_Passage_.
====
President Donald Trump sees in the pandemic what he wants to see. He seemed to acknowledge as much when he was challenged on stage a few days ago for repeatedly and thoroughly misrepresenting a study about masks.
No, the study did not find that most people who wear masks get COVID-19 Most people don't. But, “that’s what I heard and that’s what I saw, and — regardless....”
Regard for the facts is not a hallmark of Trump s campaign for the Nov. 3 election or of his presidency.
His assurance, heard for weeks, that the U.S. is rounding the corner on the coronavirus is belied by rising infection in the vast majority of states and higher deaths in 30 by week's end, as well as by a surge in Europe. This as the flu season approaches, another layer of risk to health.
As for Trump's claim that he's done an amazing job on the pandemic, that's part of a record in office that voters are judging now and until polls close for the Nov. 3 election. He and Democratic rival Joe Biden bid for late advantage in competing forums that replaced a canceled presidential debate.
Meantime, the Senate vetted Judge Amy Coney Barrett's nomination for the Supreme Court with committee hearings that often seemed to put the Affordable Care Act, also known as “Obamacare,” on trial.
Some statements from the past week and how they compare with the facts:
THE VIRUS
TRUMP, asked about the many attendees at a White House event who got sick with COVID-19: “Just the other day they came out with a statement that 85% of the people that wear masks catch it.” — NBC forum in Miami on Thursday.
NBC'S SAVANNAH GUTHRIE: “Well, they didn’t say that, I know that study.”
====
_Data supplied_.
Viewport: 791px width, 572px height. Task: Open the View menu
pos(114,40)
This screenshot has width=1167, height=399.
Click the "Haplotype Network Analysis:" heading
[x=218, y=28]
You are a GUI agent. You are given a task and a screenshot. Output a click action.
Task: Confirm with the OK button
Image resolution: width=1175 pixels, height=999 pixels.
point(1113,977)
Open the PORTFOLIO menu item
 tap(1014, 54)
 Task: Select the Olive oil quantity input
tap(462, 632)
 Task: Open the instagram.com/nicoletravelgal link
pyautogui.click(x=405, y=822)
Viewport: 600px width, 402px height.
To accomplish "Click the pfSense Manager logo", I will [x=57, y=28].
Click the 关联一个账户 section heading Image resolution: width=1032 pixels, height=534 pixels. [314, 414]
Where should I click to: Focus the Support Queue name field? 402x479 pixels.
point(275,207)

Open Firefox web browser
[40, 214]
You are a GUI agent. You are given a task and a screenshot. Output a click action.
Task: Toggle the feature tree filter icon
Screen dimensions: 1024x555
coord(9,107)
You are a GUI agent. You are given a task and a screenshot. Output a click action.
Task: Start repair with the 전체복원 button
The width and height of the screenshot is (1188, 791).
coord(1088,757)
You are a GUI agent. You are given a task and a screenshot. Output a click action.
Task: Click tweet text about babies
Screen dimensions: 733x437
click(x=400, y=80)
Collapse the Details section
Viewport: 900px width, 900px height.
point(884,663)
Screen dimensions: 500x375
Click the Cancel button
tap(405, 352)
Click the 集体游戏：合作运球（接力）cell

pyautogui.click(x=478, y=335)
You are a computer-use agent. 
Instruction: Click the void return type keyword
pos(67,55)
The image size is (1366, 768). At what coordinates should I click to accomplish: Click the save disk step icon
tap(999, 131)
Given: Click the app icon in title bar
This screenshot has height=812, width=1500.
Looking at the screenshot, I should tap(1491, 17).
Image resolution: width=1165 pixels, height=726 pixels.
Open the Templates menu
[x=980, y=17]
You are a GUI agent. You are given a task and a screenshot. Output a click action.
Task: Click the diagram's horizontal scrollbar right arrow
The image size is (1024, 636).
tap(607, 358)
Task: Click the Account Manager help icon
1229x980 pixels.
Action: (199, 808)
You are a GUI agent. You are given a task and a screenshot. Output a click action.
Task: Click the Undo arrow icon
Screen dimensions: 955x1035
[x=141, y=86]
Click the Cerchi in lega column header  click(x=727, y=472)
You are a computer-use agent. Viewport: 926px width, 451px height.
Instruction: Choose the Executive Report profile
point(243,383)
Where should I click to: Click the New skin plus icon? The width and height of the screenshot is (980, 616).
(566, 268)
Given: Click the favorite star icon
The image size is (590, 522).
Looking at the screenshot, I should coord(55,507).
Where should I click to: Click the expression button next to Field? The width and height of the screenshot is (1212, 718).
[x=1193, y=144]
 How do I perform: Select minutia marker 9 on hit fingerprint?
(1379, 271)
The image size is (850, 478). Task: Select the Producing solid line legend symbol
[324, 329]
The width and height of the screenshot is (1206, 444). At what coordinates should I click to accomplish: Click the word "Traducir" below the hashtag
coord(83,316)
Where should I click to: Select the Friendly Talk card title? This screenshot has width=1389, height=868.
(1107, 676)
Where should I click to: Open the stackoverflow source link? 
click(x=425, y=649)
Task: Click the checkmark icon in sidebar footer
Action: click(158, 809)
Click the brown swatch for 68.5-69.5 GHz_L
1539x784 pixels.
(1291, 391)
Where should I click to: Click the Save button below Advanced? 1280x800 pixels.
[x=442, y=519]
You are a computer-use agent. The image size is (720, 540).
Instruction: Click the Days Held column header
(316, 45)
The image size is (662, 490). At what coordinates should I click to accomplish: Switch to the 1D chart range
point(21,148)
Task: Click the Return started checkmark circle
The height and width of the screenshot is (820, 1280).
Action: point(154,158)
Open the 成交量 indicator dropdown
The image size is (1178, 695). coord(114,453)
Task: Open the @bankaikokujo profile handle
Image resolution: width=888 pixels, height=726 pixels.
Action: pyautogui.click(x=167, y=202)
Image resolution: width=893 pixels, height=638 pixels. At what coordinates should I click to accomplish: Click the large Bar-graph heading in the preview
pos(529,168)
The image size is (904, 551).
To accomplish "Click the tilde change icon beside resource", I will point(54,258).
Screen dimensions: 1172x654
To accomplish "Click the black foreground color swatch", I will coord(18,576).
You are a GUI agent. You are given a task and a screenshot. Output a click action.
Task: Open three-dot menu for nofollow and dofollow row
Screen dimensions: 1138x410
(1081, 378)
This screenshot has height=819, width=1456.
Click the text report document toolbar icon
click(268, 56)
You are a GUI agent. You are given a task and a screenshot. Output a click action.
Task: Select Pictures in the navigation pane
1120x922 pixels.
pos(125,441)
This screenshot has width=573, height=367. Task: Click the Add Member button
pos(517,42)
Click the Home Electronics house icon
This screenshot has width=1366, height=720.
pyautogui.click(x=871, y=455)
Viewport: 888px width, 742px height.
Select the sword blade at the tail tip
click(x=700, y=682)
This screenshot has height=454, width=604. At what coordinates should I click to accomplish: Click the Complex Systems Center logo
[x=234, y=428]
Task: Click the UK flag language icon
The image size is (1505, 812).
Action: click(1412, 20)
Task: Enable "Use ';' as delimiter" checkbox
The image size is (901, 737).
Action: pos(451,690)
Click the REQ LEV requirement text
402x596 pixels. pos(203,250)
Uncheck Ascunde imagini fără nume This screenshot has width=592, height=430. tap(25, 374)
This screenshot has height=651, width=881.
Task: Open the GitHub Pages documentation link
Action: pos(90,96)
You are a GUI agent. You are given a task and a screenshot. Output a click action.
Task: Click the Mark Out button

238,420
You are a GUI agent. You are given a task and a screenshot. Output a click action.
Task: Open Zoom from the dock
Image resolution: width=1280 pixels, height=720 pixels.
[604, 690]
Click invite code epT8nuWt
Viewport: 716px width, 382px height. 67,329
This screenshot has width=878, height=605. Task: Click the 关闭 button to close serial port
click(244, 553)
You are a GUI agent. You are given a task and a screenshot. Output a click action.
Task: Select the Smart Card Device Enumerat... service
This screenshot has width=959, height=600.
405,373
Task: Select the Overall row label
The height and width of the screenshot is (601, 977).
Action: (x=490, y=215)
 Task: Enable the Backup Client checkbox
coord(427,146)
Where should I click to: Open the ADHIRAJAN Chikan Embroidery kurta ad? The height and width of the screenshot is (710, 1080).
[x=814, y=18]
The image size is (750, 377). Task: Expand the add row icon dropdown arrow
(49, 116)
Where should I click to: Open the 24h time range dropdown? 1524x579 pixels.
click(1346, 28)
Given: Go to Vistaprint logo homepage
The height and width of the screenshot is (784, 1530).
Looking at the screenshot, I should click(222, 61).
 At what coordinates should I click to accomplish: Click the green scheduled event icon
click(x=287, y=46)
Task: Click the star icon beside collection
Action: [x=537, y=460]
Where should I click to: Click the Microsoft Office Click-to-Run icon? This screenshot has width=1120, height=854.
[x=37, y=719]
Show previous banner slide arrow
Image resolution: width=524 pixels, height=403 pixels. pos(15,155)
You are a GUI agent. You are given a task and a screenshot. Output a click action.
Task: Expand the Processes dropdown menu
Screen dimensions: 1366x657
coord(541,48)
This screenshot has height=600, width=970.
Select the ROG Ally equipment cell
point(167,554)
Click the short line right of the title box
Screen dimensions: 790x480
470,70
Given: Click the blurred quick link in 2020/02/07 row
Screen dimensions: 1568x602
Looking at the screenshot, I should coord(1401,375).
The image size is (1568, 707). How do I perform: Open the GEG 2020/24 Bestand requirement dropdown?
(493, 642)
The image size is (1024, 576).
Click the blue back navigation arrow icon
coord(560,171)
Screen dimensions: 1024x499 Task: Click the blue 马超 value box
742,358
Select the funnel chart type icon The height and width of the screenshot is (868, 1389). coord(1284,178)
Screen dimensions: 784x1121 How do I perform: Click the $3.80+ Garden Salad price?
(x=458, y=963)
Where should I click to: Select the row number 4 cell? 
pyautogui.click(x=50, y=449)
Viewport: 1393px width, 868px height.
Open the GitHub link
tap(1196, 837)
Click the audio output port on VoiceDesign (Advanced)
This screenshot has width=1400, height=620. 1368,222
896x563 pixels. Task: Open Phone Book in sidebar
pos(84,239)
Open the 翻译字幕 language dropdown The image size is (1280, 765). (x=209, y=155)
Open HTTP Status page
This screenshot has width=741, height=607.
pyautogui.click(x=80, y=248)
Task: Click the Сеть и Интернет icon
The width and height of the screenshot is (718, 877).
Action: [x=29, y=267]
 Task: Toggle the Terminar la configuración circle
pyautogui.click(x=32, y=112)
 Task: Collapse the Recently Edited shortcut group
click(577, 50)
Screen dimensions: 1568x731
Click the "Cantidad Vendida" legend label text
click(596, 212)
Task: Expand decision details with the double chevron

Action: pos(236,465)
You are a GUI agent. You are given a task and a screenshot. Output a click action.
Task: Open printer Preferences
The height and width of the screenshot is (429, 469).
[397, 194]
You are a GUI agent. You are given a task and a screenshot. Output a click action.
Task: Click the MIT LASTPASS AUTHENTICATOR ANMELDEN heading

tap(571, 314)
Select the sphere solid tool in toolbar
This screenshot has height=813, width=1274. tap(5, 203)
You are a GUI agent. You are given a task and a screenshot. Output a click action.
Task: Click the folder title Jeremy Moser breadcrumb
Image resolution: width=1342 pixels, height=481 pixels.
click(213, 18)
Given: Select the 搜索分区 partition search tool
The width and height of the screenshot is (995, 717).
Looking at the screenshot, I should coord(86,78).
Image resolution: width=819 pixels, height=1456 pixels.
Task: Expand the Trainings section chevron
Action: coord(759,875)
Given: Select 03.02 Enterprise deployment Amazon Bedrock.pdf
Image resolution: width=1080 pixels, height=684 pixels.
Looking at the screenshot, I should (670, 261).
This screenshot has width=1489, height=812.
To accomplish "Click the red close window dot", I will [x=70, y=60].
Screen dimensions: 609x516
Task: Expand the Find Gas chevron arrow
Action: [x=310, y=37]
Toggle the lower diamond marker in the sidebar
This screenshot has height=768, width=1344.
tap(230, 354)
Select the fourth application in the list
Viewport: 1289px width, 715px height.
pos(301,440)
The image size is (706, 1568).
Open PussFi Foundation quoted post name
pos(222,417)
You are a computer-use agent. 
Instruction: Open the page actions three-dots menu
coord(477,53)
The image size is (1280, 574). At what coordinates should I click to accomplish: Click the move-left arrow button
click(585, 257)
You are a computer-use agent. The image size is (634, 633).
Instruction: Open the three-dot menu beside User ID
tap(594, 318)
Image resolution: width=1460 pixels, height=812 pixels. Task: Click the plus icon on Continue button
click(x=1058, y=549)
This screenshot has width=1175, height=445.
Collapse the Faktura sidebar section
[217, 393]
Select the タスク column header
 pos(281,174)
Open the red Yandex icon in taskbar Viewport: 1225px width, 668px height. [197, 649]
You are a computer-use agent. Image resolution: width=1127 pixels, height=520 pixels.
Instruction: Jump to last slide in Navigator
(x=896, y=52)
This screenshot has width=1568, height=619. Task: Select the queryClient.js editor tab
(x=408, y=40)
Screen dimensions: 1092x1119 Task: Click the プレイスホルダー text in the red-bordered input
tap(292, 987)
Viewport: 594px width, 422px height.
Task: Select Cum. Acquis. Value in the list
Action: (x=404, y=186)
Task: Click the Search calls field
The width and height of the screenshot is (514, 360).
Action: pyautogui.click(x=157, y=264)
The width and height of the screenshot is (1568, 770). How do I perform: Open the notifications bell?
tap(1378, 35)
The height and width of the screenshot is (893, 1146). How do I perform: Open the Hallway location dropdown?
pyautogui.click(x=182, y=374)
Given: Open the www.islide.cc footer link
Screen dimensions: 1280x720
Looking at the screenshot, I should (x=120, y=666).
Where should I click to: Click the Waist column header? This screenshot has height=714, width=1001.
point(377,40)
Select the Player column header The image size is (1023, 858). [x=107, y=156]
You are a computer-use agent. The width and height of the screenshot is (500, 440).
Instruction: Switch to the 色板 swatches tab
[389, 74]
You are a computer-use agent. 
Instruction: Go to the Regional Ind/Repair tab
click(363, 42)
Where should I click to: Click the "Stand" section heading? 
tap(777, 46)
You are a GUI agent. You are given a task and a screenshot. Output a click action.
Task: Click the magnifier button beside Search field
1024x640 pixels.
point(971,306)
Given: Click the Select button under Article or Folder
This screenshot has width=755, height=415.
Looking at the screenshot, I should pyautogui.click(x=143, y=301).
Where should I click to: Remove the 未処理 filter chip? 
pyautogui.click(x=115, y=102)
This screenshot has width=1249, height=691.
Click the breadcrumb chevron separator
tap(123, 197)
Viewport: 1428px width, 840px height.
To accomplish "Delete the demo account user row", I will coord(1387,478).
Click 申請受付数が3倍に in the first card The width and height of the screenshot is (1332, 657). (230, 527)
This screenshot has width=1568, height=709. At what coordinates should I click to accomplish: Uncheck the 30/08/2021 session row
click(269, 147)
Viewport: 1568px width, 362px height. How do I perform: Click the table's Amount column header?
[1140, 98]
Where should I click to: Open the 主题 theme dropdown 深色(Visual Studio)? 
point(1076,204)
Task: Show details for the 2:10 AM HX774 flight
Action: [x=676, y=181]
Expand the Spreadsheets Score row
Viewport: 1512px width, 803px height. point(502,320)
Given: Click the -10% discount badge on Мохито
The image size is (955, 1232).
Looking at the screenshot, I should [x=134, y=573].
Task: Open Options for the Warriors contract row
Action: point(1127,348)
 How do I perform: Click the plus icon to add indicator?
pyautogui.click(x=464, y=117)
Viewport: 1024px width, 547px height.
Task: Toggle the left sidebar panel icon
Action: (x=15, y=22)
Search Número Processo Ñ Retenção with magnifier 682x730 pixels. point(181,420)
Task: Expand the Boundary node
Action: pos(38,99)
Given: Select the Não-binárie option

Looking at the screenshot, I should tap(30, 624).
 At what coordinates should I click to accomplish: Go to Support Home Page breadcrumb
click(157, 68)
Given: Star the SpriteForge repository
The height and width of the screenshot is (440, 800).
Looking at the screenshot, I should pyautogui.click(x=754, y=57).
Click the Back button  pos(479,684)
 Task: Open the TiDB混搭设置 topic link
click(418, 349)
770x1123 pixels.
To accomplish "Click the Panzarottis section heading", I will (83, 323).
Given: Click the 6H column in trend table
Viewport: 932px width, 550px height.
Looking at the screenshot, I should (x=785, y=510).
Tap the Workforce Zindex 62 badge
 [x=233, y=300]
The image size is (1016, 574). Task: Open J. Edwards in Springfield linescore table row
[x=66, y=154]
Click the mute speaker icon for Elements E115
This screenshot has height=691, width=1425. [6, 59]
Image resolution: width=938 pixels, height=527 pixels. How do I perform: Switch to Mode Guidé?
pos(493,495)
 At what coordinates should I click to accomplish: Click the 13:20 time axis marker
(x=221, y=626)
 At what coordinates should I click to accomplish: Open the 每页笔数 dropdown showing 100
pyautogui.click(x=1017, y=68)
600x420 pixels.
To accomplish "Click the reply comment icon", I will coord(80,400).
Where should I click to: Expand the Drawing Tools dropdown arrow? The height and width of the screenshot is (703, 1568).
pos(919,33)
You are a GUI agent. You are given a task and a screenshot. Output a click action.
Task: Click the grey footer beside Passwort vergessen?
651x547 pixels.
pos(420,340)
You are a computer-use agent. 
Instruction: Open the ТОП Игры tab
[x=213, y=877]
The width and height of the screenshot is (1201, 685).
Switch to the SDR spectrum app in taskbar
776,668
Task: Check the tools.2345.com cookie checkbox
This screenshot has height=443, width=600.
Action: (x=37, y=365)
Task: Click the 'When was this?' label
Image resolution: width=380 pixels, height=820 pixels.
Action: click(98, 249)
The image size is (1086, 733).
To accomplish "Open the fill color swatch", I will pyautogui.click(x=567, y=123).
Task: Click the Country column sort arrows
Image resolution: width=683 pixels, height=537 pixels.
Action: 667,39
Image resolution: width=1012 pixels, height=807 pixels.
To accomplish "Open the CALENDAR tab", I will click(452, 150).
====
_Your tasks_.
1. List every person named in the passage on Trump's pandemic claims.
2. Reproduce the passage on Trump's pandemic claims from "Some statements from" to "Miami on Thursday.".

_Answers to the exercises_.
1. Donald Trump, Joe Biden, Amy Coney Barrett, Savannah Guthrie

2.
Some statements from the past week and how they compare with the facts:
THE VIRUS
TRUMP, asked about the many attendees at a White House event who got sick with COVID-19: “Just the other day they came out with a statement that 85% of the people that wear masks catch it.” — NBC forum in Miami on Thursday.